L’ange sauveur s’en va et revient avec un bon sourire sur son visage vermeil.

— Tenez ! buvez ça. Ce n’est pas de ces sales liqueurs qui empoisonnent ; c’est du vin de France. Deux doigts seulement ! Vous ne pouvez pas refuser.

Et, sur la table, à côté du téléphone, l’auge pose une vénérable bouteille de Pommard. .


Est-ce l’effet des gouttes du docteur ou du Pommard que j’ai bu ? Me voilà ressuscitée. J’ai pu parler devant un auditoire que j’ai senti plein de bienveillance, et faire honneur à ce qui remplace le dîner, un « thé » copieux, où, pour la première fois, j’ai la révélation des smôr brod, ces tartines beurrées, couvertes de viande, de poisson fumé, de sardines à l’huile, de saumon, de charcuteries et de fromage, qui me semblent former le principal élément de la nourriture en Norvège.


Le lendemain matin, j’ai visité Stavanger, avec le seul Français qui habite cette ville, un professeur, M. Fourès, qui a vécu en Russie très longtemps et connu les prisons bolchévistes.

Elle est étrange, pour mes yeux français, cette ville de brique et de bois.

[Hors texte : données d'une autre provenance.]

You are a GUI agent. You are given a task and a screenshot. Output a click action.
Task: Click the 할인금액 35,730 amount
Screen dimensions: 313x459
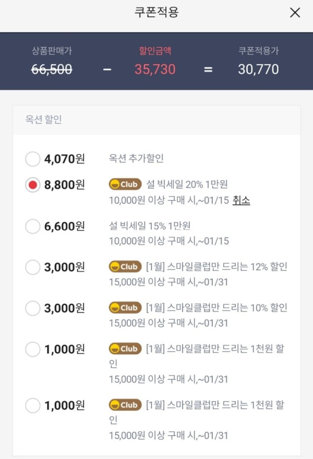pyautogui.click(x=155, y=69)
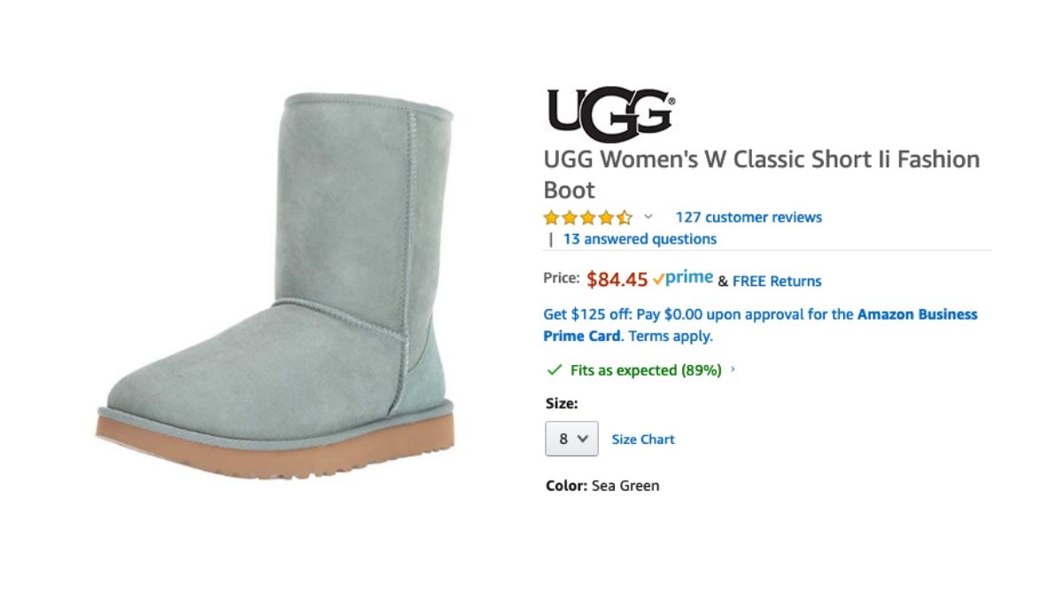Click the UGG brand logo
The height and width of the screenshot is (598, 1063).
(x=610, y=115)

Peint en clair, blanc ou gris, rehaussé de notes vives, le bois n’est pas sans charme, mais il me donne la sensation du provisoire, d’une cité bâtie trop vite et qui ne doit pas durer. Je me trompe, puisque certaines de ces maisons, dans les rues pauvres, datent de quatre-vingts ou cent ans ; et pourtant je ne me trompe pas tout à fait, puisque cette ville, — la plus ancienne de la Norvège, — a été détruite par des incendies et plusieurs fois reconstruite, comme les vieux quartiers de Stamboul.

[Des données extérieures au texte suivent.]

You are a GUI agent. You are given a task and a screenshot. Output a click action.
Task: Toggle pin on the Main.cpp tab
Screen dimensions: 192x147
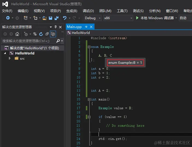86,27
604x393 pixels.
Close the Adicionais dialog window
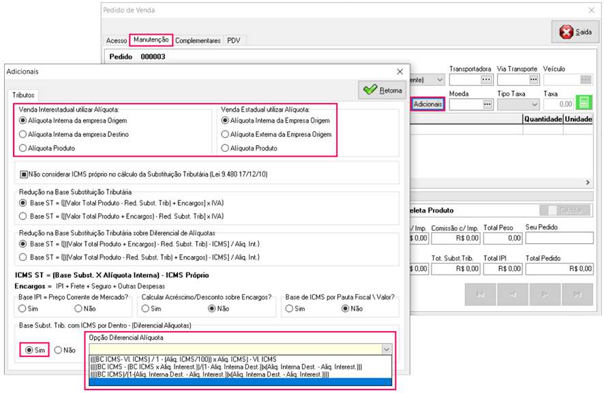[400, 71]
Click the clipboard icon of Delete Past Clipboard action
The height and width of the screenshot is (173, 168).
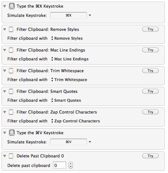click(x=11, y=156)
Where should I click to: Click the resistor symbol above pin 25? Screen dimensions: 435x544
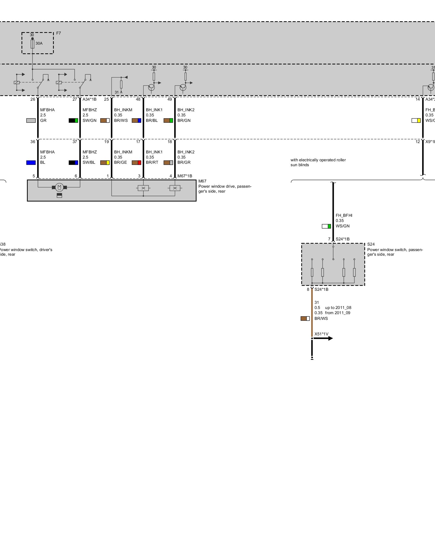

Elle n’a pas dû changer d’aspect depuis bien des siècles, et les maisons nouvelles reproduisent probablement le type des édifices brûlés, type simple, net, adapté aux conditions climatériques. Il y a des magasins bien fournis, dans la Kirkegate, beaucoup d’appareils électriques de toute espèce, des fourrures point très belles, mais très chères, des costumes de provenance allemande à bon marché d’une curieuse laideur, de très jolis vêtements et accessoires de sport, — chandails, guêtres, bonnets, skis, patins, cannes à pêche, bâtons ferrés, — et aussi, dans les boutiques des marchands de comestibles, des fruits méridionaux, ananas, oranges, bananes, pommes ridées par l’hiver qui alternent avec le poisson sec, et les gélinottes blanches qu’on appelle « poules de neige. »

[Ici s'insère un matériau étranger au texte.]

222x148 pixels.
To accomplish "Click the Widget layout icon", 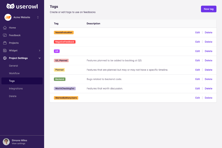I will pyautogui.click(x=5, y=50).

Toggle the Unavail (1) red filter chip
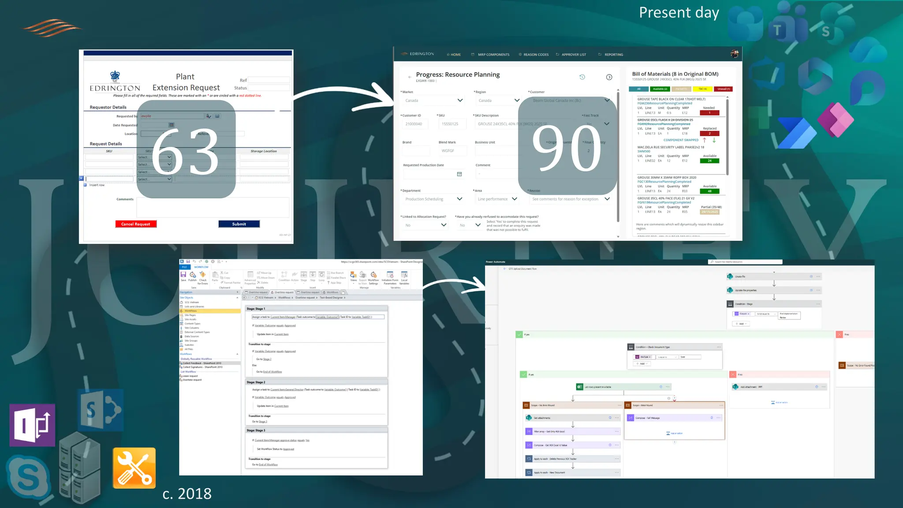(723, 89)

Il y a des libraires, des marchands de musique et des kiosques de journaux, plus que dans une ville française de la même importance. Ici, tout le monde lit. Le désir de s’instruire dure bien après l’école. J’admire la propreté des rues, la blancheur des rideaux drapés derrière les fenêtres et découvrant, pour le plaisir du promeneur, des tulipes jaunes dans des vases ou des jacinthes bleues en pot.

Le temps est devenu froid, avec un ciel gris, traversé de bleu. Une pâle lumière lave les grands toits et les pignons aux vitres claires, les arbres noirs autour du petit lac terni dont la glace se fendille. La cathédrale, orgueil de Stavanger, a une noble simplicité paysanne, avec ses deux tours de brique et ses portails latéraux dont les motifs sculptés s’apparentent, par leur rudesse, à ceux des églises bretonnes. Hélas ! elle est complètement restaurée, cette cathédrale de Stavanger. De l’édifice primitif, il ne subsiste que les trois nefs aux piliers massifs, belles par leur majesté lourde où les pas du visiteur solitaire résonnent. La Réforme a éteint les feux des vitraux, chassé les statues, et la seule note colorée, dans la grisaille du grand vaisseau gothique, c’est la chaire de 1658, toute contournée, toute chargée de guirlandes, d’ornements, de monstres, de symboles marins, de figures mystérieuses, évoquant peut-être des légendes locales, et qui me font penser, encore une fois, aux chaires, aux retables peints et dorés des sombres églises du Finistère.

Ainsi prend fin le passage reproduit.